Second, Downing's exercise of his tie-breaking power was not substantially and materially contrary to the welfare and best interest of the children. This case is unlike Wilson v. Craig, 5 where this court upheld the modification of a custody agreement because of its unforeseen and seriously harmful consequences for the parties' children. In that case, as the trial judge found, the parents had expected their agreement would reduce the conflicts between them, but instead “[t]he hostility had increased to an extent they had not anticipated and that was materially affecting the welfare of the children.”6 Expert testimony established that the children were having trouble at school and had “discernible, definable, diagnosable conditions which ... [made] it more difficult for them to cope” with the custody arrangements, and the court found that the children were experiencing “psychological and emotional distress.”7
There is no evidence of comparable harm to the children in this case. Everyone who testified at trial said the children were happy, physically healthy, doing well in school, doing well socially, and (miraculously) unaware of the pending litigation.

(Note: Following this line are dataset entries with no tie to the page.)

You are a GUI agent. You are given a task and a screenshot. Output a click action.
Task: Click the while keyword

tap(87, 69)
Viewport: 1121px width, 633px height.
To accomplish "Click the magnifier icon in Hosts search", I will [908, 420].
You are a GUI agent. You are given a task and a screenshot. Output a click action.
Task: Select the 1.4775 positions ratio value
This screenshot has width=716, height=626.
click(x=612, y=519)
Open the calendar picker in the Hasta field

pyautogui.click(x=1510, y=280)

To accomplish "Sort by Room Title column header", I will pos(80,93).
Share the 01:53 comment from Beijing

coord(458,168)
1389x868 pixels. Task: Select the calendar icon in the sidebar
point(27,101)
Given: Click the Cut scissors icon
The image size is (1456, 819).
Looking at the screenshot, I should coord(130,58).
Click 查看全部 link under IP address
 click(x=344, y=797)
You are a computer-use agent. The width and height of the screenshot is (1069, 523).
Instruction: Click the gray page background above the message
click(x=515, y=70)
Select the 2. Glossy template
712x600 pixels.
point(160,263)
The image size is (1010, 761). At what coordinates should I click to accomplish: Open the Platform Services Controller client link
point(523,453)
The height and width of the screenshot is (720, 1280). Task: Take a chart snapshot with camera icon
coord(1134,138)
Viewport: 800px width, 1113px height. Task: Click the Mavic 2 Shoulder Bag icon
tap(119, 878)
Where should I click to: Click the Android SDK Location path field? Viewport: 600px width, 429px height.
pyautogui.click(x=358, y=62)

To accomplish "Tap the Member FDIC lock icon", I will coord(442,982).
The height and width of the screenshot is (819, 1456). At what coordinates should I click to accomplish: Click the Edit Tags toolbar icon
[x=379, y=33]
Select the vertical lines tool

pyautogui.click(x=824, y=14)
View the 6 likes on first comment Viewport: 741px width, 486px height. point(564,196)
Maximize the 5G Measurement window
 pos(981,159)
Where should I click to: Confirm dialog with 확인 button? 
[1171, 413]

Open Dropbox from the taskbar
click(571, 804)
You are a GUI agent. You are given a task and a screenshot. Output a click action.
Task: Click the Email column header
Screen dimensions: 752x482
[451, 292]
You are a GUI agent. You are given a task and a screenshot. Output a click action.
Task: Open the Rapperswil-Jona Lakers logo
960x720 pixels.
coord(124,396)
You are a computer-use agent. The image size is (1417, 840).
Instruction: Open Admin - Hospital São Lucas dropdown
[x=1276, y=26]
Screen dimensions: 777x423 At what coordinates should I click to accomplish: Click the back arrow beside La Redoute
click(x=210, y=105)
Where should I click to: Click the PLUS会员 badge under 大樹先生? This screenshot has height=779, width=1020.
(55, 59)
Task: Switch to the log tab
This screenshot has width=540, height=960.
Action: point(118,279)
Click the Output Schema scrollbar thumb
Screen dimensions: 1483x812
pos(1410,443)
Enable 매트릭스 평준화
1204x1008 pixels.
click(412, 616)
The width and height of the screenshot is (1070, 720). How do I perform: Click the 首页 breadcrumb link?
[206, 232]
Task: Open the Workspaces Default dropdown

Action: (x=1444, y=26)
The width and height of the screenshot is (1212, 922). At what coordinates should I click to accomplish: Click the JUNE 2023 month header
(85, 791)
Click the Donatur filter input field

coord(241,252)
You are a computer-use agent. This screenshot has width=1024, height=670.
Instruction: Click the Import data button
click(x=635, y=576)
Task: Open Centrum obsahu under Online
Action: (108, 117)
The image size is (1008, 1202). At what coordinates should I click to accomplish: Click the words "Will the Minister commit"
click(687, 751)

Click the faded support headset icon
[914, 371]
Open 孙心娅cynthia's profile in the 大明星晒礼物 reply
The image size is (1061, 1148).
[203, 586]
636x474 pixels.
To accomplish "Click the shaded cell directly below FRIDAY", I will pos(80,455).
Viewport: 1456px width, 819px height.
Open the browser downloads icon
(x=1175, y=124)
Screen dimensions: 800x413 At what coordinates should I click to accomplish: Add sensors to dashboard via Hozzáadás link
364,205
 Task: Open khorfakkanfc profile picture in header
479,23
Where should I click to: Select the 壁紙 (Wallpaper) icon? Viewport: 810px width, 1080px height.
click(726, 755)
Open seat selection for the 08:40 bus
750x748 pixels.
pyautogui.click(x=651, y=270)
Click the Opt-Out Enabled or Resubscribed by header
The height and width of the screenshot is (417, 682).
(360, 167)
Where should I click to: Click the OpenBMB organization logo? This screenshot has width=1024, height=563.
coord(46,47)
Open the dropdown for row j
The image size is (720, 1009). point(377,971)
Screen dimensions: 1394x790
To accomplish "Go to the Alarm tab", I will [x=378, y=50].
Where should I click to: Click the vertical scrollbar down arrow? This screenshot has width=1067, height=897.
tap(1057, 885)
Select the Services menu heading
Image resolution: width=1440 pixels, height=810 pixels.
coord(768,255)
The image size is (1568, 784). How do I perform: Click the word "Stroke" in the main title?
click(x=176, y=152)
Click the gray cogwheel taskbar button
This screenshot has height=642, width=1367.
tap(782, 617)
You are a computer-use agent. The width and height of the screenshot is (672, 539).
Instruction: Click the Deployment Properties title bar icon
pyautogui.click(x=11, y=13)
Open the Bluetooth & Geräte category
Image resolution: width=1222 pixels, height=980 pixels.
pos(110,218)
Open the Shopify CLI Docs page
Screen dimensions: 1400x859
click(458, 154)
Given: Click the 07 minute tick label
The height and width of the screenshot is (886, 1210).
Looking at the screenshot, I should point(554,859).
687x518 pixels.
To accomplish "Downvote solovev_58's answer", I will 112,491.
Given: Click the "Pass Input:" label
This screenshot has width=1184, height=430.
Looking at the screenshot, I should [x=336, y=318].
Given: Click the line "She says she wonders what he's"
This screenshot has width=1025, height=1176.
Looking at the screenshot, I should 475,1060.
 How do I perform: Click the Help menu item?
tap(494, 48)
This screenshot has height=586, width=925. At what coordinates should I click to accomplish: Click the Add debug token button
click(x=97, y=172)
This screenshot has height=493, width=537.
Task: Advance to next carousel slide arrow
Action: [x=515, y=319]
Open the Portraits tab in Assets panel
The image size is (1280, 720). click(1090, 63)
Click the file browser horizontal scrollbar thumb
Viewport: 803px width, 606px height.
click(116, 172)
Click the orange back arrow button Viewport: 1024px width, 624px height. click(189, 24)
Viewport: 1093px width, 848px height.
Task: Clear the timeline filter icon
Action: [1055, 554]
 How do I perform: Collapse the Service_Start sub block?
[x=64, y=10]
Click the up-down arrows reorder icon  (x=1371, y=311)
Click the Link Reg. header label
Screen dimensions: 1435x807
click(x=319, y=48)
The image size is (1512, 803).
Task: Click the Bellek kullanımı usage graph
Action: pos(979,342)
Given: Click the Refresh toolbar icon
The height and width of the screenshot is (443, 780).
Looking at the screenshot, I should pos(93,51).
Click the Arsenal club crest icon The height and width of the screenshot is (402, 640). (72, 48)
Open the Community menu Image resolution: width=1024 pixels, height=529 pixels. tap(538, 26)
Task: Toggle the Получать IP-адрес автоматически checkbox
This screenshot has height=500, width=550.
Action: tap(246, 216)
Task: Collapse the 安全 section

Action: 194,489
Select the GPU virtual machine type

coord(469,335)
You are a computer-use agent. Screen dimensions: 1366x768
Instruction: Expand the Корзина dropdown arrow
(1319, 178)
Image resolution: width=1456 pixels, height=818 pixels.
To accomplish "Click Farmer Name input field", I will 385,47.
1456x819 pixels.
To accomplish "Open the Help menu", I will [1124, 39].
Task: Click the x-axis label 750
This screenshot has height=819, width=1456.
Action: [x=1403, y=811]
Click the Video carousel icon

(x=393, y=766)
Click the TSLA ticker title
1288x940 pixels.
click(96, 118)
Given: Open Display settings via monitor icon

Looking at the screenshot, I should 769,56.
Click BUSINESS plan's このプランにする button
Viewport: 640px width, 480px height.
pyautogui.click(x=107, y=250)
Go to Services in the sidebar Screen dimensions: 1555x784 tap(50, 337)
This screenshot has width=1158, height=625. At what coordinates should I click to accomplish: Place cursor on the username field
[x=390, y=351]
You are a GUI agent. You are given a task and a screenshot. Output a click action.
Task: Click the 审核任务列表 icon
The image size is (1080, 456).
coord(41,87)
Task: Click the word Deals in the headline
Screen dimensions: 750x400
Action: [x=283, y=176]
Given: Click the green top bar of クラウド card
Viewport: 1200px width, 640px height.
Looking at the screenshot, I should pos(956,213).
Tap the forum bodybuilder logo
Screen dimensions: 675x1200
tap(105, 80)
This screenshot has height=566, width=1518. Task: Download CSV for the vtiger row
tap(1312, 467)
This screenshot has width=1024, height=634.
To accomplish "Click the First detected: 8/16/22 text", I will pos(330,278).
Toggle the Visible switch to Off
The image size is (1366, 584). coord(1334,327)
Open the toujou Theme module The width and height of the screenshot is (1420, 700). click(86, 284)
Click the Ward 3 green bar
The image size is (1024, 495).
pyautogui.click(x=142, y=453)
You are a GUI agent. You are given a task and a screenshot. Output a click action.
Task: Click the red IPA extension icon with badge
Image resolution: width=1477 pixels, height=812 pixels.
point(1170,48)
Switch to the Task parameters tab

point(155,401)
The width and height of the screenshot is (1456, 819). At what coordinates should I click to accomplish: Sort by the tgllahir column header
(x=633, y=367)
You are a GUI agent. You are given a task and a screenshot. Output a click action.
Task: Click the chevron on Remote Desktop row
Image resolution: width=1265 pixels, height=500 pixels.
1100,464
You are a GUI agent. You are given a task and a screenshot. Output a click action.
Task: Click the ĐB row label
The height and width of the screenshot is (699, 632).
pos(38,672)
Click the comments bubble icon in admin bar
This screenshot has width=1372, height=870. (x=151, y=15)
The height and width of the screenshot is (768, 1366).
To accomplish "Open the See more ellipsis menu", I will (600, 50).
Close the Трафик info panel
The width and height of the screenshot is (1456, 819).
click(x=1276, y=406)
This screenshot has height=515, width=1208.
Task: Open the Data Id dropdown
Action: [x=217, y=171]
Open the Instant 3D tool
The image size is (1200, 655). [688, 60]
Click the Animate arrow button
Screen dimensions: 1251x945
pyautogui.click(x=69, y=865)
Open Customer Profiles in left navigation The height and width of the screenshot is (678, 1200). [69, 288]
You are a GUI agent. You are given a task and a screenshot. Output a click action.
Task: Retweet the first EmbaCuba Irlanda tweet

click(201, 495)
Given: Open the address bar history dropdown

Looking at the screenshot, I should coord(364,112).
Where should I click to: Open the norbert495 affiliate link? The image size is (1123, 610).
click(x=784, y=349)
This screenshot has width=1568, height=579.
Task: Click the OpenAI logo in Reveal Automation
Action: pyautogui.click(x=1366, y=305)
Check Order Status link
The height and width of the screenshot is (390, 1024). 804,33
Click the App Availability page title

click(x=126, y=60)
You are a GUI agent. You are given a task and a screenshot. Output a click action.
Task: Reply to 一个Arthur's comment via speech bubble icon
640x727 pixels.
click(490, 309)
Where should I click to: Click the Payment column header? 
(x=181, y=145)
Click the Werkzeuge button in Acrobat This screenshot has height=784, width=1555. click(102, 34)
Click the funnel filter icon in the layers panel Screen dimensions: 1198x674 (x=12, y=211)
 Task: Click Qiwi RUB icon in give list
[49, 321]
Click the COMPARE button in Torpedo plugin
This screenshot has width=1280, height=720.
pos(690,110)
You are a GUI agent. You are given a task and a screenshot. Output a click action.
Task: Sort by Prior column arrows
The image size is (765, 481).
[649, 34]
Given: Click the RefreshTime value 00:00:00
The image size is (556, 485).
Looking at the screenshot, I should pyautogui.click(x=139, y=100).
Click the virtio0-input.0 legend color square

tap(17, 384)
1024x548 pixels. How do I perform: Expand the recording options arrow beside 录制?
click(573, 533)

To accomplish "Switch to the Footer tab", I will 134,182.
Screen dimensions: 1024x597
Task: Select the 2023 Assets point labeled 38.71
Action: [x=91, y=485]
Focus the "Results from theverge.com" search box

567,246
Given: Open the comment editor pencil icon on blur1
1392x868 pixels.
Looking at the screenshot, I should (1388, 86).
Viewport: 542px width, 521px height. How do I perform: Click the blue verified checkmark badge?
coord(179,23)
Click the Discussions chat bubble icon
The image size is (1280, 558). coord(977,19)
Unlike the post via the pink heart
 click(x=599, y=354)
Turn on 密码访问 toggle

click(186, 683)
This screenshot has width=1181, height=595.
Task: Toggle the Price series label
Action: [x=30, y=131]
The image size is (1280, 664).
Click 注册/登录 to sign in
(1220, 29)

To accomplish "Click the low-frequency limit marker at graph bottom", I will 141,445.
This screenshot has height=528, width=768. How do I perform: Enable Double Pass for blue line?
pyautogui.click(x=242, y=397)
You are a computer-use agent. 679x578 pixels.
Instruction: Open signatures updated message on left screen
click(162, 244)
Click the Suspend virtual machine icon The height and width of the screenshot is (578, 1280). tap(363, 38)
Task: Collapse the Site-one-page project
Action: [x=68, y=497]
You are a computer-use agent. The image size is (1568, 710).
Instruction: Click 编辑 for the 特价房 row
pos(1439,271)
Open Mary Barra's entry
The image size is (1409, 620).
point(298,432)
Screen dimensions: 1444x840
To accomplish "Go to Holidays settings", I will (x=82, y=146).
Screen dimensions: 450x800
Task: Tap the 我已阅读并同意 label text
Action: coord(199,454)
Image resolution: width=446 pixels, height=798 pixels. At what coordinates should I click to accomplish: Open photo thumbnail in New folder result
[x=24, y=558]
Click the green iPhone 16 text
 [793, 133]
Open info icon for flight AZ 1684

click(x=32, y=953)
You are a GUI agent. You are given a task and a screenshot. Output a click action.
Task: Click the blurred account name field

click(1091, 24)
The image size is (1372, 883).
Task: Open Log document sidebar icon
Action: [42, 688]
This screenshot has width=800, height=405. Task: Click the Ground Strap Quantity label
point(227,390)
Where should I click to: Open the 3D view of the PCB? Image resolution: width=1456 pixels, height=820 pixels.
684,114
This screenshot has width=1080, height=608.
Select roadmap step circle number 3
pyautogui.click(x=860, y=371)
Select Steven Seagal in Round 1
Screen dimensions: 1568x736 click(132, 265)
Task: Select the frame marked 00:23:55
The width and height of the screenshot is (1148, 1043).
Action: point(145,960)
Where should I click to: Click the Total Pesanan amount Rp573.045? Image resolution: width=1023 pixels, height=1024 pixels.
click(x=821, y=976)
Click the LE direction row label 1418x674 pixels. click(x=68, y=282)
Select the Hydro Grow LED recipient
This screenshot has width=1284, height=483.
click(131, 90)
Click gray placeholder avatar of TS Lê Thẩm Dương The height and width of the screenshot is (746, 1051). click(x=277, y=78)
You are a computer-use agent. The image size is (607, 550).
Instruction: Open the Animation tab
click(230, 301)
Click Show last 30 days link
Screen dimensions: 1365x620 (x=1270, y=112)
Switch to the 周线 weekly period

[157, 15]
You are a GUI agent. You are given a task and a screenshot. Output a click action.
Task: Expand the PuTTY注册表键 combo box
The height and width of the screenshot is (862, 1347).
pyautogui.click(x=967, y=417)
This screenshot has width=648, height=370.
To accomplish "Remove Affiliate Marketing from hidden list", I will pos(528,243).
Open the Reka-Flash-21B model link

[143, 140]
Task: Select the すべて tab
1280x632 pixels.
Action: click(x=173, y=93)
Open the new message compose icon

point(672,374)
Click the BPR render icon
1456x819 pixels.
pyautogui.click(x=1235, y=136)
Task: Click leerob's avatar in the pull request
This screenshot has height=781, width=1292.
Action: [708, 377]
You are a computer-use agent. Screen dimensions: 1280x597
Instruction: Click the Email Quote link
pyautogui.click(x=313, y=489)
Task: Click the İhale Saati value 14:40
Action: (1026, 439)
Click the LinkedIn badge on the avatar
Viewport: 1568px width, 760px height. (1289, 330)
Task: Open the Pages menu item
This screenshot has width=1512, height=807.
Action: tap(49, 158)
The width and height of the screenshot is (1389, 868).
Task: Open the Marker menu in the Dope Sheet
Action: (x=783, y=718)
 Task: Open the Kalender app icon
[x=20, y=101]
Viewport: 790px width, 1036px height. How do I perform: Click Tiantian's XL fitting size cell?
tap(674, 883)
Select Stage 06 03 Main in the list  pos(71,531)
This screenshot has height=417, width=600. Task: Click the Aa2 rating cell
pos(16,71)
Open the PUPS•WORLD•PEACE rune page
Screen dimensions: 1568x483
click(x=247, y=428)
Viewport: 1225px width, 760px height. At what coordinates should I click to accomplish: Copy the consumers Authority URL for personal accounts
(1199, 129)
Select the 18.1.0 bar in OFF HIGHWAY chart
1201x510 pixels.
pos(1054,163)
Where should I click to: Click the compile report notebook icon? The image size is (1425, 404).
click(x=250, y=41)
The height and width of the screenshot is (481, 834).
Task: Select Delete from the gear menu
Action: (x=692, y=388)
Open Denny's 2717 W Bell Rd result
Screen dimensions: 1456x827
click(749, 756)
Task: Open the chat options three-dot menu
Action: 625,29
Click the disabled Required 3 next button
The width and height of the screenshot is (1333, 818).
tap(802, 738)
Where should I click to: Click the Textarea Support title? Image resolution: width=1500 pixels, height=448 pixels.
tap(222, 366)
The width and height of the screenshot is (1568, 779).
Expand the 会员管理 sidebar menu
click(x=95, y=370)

There was testimony that the girls participated in a below average number of extracurricular activities for children their age because Downing refused to allow them to participate in Girl Scouts and Girls on the Run. My colleagues call this refusal “unreasonable” and assert that his reason for disallowing the activities did “not promote the best interests of the children.” Ante at 483. However, even if Downing's refusals were motivated by his consternation with Perry, the fact remains that there was no evidence to suggest that his decisions were harming the children in any way, let alone substantially and materially.8
In sum, while it may have been unwise for the parties to agree to give Downing tie-breaking authority, I do not believe the trial court had the authority to change their agreement without a supportable finding of an unforeseen, substantial, and material change in circumstances. “A motion for modification ... is not to be used as a pretense to relitigate the equities of the prior decree.”9 Even if the trial court's modification is better for the children, that is not legally sufficient. We have held that the trial court cannot skip over finding an unforeseen, material change in circumstances, and move directly to fashioning a new custody arrangement based on a “best interest of the child” analysis.10
For the foregoing reasons, I respectfully dissent.